**** Passage to read ****

In [1]:
import torch
import numpy as np
import pandas as pd
import torch.nn as nn
import torch.optim as optim
import torch.utils.data as Data
import torch.nn.functional as F

dtype = torch.FloatTensor
device = torch.device("cuda" if torch.cuda.is_available() else "cpu")
print(device)

cpu


# 1.Import

In [2]:
df = pd.read_csv('imdb_preprocess.csv',header=0)
print('All:{}data'.format(len(df)))

All:10000data


In [3]:
df.head()

Unnamed: 0,ori_text,sw_include,sw_exclude,sentiment
0,I really liked this Summerslam due to the look...,i really like this summerslam due to the look ...,really like summerslam due look arena curtain ...,1
1,Not many television shows appeal to quite as m...,not many television show appeal to quite a man...,many television show appeal quite many differe...,1
2,The film quickly gets to a major chase scene w...,the film quickly get to a major chase scene wi...,film quickly get major chase scene ever increa...,-1
3,Jane Austen would definitely approve of this o...,jane austen would definitely approve of this o...,jane austen would definitely approve one gwyne...,1
4,Expectations were somewhat high for me when I ...,expectation be somewhat high for me when i go ...,expectation somewhat high go see movie think s...,-1


In [4]:
columns = df.columns
columns

Index(['ori_text', 'sw_include', 'sw_exclude', 'sentiment'], dtype='object')

# 2.Clean the data

In [5]:
sentences = list(df['ori_text'])
labels = list(df['sentiment'])
type(labels)
l = []
num_classes = len(set(labels))
if num_classes == 2: #II:+1\-1
    for i in labels:
        if i == -1:
            l.append(0)
        if i  == 1:
            l.append(1)
    
if num_classes == 3:
    for i in labels:
        if i == -1:
            l.append(2)
        if i == 0:
            l.append(0)
        if i == 1:
            l.append(1)
       
labels = l

In [6]:
PAD = ' <PAD>'  # Fill in sentences of different lengths
pad_size =  64     # Fill as the same length

for i in range(len(sentences)):
    sen2list = str(sentences[i]).split()
    sentence_len = len(sen2list)
    if sentence_len<pad_size:
        sentences[i] += PAD*(pad_size-sentence_len)
    else:
        sentences[i] = " ".join(sen2list[:pad_size])


# 3.TextCnn

In [7]:
# TextCNN Parameter
num_classes = len(set(labels))  # num_classes=2
batch_size = 64
word_list = " ".join(sentences).split()
vocab = list(set(word_list))
word2idx = {w: i for i, w in enumerate(vocab)}
vocab_size = len(vocab)

In [8]:
def make_data(sentences, labels):
    inputs = []
    for sen in sentences:
        inputs.append([word2idx[n] for n in sen.split()])

    targets = []
    for out in labels:
        targets.append(out) # To using Torch Softmax Loss function
    return inputs, targets
input_batch, target_batch = make_data(sentences, labels)
input_x = np.array(input_batch)
target =  np.array(target_batch)

****

● **What to work on**
1. In the TextCNN notebook, translate the heading "Clean the data" into German.
2. Write the next lines of code for the TextCNN notebook, picking up right after its final line.
The material placed after the TextCNN notebook is separate from it.

**** Listing ****

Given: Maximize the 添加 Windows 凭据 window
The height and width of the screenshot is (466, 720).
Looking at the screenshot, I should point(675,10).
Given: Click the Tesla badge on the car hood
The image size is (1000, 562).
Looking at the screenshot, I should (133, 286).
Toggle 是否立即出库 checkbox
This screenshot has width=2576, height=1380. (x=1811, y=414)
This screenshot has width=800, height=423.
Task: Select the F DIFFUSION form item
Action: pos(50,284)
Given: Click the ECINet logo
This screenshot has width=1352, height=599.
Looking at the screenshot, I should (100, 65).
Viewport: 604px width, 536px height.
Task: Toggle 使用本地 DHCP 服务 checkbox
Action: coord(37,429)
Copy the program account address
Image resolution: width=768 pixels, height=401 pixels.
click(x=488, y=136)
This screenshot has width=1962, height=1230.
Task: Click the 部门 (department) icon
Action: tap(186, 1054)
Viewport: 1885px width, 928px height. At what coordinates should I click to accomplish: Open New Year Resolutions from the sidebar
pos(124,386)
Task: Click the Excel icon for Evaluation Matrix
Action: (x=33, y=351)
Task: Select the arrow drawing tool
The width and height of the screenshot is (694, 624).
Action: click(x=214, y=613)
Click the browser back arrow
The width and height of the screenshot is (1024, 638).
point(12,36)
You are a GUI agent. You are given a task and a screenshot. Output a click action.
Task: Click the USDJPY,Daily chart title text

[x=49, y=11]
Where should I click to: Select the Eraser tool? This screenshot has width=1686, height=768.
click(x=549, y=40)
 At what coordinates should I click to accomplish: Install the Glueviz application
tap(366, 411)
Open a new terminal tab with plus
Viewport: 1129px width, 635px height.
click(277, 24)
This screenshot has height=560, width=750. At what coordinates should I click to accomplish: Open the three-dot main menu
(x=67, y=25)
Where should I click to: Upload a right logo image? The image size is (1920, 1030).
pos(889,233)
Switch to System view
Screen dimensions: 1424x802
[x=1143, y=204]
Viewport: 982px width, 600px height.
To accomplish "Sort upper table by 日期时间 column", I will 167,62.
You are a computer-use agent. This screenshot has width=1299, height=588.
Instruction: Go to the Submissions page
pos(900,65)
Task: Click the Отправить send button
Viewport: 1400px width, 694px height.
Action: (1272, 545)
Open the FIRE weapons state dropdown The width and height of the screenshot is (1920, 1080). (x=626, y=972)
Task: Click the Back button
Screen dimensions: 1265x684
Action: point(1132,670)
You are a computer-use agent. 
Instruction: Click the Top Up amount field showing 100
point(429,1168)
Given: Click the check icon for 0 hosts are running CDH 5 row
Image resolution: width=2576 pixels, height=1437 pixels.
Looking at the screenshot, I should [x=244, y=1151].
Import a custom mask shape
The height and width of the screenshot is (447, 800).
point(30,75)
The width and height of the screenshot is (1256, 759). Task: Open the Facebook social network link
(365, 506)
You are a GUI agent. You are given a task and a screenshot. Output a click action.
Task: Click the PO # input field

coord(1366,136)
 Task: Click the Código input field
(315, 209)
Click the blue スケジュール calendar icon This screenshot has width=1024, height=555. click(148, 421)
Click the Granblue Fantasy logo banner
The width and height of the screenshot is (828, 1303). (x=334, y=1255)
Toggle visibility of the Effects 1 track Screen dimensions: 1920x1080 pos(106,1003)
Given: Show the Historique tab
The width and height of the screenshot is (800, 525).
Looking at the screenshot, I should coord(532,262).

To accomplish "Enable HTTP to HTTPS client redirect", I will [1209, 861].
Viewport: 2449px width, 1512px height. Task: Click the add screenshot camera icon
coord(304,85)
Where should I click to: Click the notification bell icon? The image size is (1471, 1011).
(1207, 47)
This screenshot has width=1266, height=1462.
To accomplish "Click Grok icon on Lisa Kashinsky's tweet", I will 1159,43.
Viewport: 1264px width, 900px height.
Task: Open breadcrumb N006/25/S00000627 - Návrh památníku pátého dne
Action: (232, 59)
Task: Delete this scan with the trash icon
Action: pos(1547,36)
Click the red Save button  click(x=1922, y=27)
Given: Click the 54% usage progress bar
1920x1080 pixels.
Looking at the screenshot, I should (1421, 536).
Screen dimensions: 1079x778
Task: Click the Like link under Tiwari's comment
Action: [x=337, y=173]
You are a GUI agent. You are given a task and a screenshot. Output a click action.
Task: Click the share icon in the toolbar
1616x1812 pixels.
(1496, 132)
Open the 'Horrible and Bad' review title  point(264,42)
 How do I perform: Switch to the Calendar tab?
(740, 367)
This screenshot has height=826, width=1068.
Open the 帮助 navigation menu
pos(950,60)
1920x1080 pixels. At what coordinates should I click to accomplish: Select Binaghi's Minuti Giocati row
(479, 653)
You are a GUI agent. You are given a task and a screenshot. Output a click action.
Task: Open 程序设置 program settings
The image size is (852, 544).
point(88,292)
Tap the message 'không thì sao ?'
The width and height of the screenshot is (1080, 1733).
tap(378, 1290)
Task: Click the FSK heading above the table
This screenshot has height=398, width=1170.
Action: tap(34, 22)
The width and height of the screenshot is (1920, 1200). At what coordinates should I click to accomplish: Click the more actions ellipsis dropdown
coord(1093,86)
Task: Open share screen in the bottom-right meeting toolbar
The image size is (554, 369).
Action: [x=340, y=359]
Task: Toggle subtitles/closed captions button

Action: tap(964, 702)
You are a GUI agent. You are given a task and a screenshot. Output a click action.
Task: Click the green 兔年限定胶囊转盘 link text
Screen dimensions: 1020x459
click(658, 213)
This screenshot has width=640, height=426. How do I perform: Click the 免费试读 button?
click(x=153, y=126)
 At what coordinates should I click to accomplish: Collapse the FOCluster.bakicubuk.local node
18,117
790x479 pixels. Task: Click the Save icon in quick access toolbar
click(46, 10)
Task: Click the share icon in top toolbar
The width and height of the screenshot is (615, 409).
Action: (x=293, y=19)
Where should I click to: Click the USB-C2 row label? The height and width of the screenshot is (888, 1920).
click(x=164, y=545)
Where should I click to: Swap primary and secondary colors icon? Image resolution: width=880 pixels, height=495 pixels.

****

● **Written answers**
1. Bereinigen Sie die Daten.

2.
input_batch, target_batch = torch.LongTensor(input_batch), torch.LongTensor(target_batch)


In [9]:
from sklearn.model_selection import train_test_split
#Split the train and test sets
x_train,x_test,y_train,y_test = train_test_split(input_x,target,test_size=0.2,random_state = 0)

train_dataset = Data.TensorDataset(torch.LongTensor(x_train), torch.LongTensor(y_train))
test_dataset = Data.TensorDataset(torch.LongTensor(x_test), torch.LongTensor(y_test))
dataset = Data.TensorDataset(input_batch, target_batch)

In [10]:
train_loader = Data.DataLoader(
    dataset=train_dataset,      # Data, encapsulated in the data.tensorDataset()
    batch_size=batch_size,      # size
    shuffle=True,               
    num_workers=2,              # multiprocess
)
test_loader = Data.DataLoader(
    dataset=test_dataset,      
    batch_size=batch_size,      
    shuffle=True,               
    num_workers=2, 
)


In [11]:
class TextCNN(nn.Module):
    def __init__(self):
        super(TextCNN, self).__init__()
        self.filter_sizes = (2, 3, 4)
        self.embed = 300
        self.num_filters = 256
        self.dropout = 0.5
        self.num_classes = num_classes
        self.n_vocab = vocab_size
        #The  character is padded to 0 by padding_idx</pad>
        self.embedding = nn.Embedding(self.n_vocab, self.embed, padding_idx=word2idx['<PAD>'])
        self.convs = nn.ModuleList(
            [nn.Conv2d(1, self.num_filters, (k, self.embed)) for k in self.filter_sizes])
        
        self.dropout = nn.Dropout(self.dropout)
        self.fc = nn.Linear(self.num_filters * len(self.filter_sizes), self.num_classes)
        
    def conv_and_pool(self, x, conv):
        x = F.relu(conv(x)).squeeze(3)
        x = F.max_pool1d(x, x.size(2)).squeeze(2)
        return x
        
    def forward(self, x):
        out = self.embedding(x)
        out = out.unsqueeze(1)
        out = torch.cat([self.conv_and_pool(out, conv) for conv in self.convs], 1)
        out = self.dropout(out)
        out = self.fc(out)
        return out


# 4. build the Model

In [17]:
model = TextCNN().to(device)
criterion = nn.CrossEntropyLoss().to(device)
optimizer = optim.Adam(model.parameters(), lr=1e-3)

# Training
for epoch in range(1):
    for batch_x, batch_y in train_loader:
        batch_x, batch_y = batch_x.to(device), batch_y.to(device)
        
        pred = model(batch_x)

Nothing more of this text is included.